A.J. Rice: Okay, thanks.
Operator: Our next question comes from Gary Taylor with Cowen.
Gary Taylor: Hi, good morning. Two quick ones for me. Bill, I know you said contract labor came down again, but I didn’t catch if you disclosed the 4Q number. And then my other one was just also on your comment about the other OpEx line. I mean that’s still a line that on a per adjusted patient day basis is up in the double digits. So any help you can give us on thinking about modeling that for 23?
Bill Rutherford: Yes, Gary. On contract labor for the quarter, we were down about 16% from where we ran in the fourth quarter of last year. So good improvement in that area. It represented roughly 7.8% of our total salary wages and benefits. We talked about given that number before.
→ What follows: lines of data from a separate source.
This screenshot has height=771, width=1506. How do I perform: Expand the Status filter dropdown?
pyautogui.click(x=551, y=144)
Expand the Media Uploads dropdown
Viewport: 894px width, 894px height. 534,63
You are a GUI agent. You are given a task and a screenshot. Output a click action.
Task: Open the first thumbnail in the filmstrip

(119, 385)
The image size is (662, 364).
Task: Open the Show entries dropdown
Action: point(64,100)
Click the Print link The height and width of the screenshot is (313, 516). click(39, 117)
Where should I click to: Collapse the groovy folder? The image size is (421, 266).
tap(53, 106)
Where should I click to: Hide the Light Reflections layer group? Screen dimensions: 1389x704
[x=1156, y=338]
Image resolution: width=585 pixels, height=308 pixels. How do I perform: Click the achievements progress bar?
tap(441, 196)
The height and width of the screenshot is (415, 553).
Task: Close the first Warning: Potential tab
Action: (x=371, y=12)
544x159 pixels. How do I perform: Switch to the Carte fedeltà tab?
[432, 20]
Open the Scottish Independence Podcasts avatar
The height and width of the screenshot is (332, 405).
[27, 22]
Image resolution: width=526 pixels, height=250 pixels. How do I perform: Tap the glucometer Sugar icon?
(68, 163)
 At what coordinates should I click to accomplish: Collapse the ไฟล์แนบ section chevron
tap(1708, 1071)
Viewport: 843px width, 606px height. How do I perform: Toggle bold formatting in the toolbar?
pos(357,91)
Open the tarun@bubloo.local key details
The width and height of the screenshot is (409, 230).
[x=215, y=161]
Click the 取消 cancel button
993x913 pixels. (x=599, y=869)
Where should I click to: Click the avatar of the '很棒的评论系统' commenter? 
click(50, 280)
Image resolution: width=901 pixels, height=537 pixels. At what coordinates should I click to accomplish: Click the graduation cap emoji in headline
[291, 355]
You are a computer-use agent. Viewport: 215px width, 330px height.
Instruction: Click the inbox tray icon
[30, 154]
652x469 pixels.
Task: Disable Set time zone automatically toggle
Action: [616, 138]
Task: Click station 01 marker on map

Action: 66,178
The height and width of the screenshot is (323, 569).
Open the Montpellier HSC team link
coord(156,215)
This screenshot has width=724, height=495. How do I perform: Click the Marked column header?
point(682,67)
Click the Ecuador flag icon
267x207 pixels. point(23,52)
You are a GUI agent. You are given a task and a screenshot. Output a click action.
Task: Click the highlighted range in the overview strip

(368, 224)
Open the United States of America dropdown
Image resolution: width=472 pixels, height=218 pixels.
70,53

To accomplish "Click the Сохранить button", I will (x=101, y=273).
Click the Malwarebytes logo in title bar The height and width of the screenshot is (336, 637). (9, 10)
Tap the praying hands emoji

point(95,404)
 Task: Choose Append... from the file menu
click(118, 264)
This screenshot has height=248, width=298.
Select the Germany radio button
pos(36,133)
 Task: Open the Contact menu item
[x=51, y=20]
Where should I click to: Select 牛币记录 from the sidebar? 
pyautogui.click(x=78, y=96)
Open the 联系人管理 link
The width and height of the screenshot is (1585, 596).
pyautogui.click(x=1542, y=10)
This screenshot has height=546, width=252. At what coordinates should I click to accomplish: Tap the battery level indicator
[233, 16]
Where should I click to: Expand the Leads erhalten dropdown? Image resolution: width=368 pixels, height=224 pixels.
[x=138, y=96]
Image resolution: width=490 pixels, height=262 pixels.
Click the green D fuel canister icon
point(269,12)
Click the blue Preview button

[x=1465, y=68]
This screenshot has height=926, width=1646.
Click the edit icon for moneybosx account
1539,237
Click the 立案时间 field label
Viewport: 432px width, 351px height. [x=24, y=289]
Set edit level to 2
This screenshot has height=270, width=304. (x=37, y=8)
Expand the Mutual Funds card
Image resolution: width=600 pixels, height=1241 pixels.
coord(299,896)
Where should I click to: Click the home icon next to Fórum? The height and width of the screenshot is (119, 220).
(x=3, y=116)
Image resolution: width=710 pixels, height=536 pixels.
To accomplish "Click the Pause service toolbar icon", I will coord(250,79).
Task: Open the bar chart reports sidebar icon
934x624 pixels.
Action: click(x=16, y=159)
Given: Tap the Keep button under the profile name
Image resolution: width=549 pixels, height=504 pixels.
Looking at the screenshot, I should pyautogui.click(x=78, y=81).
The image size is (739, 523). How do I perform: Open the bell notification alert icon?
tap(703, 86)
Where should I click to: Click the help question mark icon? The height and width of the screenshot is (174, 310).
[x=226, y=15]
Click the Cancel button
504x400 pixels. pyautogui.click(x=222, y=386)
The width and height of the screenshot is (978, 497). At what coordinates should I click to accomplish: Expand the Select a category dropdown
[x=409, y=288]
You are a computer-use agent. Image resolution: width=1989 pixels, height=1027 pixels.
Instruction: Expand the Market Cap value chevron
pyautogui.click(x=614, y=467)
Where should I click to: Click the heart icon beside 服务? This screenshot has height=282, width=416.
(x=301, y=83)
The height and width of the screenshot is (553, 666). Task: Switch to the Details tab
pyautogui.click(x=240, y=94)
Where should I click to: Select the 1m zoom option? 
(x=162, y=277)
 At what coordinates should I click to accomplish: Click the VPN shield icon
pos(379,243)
So again, solid trends in the fourth of this year compared to where we ran last year and especially where we ran in the first half of the year. Our other operating expenses, you’re right, are subject to some of the general inflationary increases that we’re seeing across the economy. When we think about utilities and insurance and, in addition, our professional fees areas, we’re seeing some higher single-digit cost growth in other operating expenses.
Fortunately, if you look across the quarters for 2022, as a percentage of revenue, you’ll see our other operating expenses as a percent of revenue staying relatively and pretty consistent throughout the year. As we look forward to 2023, we do believe that’s an area that can continue to see some higher single-digit inflationary pressures, and we factored that in to our guidance going forward. Again, we think labor supplies will keep in line and hopefully below where our revenue growth is. But the other operating cost area is around utilities, insurance pro fees are going to continue to see some pressures, and we factor that into our guidance.
Operator: Our next question comes from Ben Hendrix with RBC Capital Markets.
Ben Hendrix: Hi, good morning. Thank you. With regard to capacity constraints, you mentioned last quarter missing out on 1% to 1.5% of total admissions in 3Q. Can you give us an update on where that stands now? And then maybe some more commentary on progress with your HR and case management initiatives and then the degree to which you expect those to help ease constraints and support your guidance this year? Thank you.